YOUR GOAL
Output the lines of the listing below as a numbered list, starting at the line with "Screen dimensions: 947x653" and ending at the line with "point(186,50)", both included. Skip any blank lines.

Item-finding listing
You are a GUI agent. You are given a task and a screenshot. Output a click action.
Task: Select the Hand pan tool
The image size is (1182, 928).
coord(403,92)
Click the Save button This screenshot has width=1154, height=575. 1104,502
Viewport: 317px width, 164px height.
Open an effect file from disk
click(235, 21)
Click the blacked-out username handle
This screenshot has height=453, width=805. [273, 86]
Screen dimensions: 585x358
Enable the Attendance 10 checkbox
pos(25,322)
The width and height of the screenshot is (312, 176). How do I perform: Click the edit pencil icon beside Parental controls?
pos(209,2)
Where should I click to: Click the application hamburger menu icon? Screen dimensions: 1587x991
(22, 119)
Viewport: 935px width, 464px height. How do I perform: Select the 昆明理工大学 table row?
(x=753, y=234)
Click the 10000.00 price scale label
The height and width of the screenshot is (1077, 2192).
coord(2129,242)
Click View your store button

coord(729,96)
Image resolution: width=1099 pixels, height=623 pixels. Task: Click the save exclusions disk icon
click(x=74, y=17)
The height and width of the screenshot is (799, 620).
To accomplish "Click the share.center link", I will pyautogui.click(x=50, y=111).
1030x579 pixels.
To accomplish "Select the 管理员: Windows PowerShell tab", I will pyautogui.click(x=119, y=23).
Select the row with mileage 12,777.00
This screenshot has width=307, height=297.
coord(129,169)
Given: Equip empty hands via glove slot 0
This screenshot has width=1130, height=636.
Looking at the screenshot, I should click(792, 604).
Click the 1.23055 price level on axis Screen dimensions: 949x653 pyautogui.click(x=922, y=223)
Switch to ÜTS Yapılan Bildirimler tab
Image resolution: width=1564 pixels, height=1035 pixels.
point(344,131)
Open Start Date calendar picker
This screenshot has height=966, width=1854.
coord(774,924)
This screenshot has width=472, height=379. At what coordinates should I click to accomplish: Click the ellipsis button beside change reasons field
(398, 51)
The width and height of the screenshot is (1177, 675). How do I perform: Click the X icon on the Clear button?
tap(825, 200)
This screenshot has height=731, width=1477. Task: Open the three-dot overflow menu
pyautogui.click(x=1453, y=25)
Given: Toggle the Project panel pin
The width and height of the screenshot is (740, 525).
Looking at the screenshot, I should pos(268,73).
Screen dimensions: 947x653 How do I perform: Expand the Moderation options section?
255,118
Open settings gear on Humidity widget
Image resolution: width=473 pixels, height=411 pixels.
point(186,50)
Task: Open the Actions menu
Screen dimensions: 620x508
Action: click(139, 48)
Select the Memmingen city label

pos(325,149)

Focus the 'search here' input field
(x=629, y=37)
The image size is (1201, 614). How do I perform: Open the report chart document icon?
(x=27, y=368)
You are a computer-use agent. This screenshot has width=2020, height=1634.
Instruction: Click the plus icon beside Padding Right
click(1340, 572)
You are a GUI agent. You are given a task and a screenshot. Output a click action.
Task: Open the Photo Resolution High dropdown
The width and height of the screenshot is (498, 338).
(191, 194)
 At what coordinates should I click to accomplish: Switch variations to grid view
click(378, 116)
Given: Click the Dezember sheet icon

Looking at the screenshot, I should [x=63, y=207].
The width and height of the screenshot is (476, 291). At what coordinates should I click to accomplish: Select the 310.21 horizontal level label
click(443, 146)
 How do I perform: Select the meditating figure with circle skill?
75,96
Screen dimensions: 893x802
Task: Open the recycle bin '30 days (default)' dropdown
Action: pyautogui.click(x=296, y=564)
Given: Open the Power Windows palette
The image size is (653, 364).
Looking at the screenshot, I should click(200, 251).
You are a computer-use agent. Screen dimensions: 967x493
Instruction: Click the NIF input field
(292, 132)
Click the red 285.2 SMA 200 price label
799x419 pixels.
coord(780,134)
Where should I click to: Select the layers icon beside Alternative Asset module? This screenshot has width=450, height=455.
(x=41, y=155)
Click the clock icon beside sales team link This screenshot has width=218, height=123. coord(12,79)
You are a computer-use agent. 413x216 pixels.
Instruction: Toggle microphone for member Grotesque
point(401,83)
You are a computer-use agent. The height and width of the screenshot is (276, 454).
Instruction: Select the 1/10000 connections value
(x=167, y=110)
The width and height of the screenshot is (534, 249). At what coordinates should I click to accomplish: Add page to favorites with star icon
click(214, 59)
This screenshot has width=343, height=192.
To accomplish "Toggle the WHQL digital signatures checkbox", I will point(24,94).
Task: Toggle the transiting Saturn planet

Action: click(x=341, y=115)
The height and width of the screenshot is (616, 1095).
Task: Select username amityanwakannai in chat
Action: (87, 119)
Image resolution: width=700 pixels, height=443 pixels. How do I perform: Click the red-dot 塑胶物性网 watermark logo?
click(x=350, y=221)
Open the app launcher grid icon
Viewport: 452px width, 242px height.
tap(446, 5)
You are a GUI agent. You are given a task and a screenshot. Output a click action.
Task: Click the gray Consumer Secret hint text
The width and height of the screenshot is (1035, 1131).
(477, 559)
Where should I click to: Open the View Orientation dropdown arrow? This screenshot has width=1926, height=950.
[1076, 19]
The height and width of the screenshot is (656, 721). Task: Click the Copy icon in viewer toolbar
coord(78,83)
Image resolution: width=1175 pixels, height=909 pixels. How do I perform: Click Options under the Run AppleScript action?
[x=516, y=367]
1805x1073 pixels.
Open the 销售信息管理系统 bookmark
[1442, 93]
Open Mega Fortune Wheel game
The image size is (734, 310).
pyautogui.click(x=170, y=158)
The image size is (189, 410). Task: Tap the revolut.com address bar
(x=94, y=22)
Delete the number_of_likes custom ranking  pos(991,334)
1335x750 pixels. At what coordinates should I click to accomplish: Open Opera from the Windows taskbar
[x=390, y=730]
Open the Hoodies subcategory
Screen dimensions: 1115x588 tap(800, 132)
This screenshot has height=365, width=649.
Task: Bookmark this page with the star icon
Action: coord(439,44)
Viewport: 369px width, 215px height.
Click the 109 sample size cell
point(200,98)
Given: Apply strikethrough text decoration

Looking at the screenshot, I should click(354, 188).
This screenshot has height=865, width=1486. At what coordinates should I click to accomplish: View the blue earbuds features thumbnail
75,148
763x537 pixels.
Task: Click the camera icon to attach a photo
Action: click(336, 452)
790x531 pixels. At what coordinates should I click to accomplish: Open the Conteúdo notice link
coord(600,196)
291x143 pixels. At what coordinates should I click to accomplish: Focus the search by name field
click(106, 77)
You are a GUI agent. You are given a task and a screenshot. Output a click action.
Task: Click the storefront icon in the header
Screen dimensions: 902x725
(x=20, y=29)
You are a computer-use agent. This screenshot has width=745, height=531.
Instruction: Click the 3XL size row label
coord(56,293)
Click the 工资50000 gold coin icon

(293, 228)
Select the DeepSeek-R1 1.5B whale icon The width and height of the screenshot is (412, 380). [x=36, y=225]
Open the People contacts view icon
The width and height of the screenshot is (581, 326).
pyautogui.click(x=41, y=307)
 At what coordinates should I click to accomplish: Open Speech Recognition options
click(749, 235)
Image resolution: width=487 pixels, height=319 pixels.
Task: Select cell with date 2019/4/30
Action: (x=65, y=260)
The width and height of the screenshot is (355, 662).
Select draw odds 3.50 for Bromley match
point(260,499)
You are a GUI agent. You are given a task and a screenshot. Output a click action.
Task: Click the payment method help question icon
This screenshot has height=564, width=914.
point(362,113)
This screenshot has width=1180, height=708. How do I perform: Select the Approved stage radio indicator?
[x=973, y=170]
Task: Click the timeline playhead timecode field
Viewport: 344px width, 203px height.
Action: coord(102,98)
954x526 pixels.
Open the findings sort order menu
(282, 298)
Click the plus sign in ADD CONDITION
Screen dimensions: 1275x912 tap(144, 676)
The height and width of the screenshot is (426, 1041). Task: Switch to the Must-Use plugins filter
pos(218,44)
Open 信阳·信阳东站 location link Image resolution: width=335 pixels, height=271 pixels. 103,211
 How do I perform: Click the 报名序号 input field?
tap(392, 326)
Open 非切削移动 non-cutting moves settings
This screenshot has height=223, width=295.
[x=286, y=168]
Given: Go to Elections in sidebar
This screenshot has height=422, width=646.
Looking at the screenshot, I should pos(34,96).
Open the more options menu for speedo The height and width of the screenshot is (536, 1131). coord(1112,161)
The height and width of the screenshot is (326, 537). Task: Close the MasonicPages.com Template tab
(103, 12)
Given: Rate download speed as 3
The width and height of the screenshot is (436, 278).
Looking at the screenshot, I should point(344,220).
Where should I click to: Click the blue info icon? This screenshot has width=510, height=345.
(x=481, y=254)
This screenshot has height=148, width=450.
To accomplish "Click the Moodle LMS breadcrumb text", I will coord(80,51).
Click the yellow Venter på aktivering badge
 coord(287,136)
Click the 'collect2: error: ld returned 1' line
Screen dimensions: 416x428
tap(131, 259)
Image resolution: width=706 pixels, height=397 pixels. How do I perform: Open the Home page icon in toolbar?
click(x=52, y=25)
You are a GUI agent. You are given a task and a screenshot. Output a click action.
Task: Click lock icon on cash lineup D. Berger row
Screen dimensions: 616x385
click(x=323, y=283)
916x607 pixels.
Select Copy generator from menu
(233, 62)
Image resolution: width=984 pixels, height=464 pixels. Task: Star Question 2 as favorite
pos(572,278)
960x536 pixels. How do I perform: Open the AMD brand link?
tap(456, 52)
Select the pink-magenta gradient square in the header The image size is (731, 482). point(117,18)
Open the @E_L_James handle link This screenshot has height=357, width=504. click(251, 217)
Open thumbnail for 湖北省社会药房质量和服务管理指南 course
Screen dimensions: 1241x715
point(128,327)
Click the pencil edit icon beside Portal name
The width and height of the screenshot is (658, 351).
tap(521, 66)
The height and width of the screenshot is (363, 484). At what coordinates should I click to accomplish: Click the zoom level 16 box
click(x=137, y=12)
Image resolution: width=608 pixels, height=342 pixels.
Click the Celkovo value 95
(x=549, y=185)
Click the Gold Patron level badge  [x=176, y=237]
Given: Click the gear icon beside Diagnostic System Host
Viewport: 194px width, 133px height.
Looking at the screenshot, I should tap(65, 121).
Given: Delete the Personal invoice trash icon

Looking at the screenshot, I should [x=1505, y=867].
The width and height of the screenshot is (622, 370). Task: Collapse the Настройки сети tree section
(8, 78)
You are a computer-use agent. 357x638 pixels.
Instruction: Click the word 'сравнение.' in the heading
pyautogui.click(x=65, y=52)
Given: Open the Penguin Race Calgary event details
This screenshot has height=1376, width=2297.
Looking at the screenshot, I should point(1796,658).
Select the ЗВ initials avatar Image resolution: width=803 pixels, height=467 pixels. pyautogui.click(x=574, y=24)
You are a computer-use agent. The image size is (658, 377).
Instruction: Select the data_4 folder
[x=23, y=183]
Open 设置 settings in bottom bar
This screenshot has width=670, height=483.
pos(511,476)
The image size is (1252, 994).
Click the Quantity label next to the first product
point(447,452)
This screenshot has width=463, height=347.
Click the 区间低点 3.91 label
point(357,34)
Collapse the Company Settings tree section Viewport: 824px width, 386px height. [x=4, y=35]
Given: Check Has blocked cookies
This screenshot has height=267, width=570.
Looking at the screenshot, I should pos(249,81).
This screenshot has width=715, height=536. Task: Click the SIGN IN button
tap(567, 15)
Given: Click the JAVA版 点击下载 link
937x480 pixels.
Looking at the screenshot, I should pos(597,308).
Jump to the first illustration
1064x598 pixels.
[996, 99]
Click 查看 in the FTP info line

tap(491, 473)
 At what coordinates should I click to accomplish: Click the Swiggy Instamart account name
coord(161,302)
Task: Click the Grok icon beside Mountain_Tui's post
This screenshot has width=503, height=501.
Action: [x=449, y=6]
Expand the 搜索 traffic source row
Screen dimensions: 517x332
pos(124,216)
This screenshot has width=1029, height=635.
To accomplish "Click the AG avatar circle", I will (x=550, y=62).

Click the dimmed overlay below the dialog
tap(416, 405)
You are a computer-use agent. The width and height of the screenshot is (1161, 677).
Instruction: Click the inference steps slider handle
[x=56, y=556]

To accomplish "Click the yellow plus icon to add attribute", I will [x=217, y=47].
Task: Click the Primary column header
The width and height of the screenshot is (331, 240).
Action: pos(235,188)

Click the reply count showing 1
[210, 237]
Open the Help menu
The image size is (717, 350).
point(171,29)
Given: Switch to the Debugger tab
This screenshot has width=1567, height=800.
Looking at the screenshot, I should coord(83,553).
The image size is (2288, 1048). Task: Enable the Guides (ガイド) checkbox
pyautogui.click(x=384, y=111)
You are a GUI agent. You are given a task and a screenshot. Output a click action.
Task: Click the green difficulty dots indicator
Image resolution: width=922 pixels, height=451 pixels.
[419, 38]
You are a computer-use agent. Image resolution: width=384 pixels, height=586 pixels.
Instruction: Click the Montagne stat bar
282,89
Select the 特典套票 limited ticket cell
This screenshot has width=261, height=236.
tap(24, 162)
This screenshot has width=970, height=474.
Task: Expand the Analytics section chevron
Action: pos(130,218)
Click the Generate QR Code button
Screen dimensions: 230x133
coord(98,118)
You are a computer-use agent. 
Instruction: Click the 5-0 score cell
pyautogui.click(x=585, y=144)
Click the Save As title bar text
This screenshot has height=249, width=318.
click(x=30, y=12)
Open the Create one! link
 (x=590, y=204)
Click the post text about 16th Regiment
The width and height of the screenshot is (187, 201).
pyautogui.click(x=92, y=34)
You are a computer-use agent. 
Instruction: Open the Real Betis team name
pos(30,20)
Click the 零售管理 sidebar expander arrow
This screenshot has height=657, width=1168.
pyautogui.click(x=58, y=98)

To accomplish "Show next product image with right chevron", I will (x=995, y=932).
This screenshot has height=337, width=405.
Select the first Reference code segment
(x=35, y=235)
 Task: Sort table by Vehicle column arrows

FULL ANSWER
1. Screen dimensions: 947x653 How do I perform: Expand the Moderation options section?
2. 255,118
3. Open settings gear on Humidity widget
4. Image resolution: width=473 pixels, height=411 pixels.
5. point(186,50)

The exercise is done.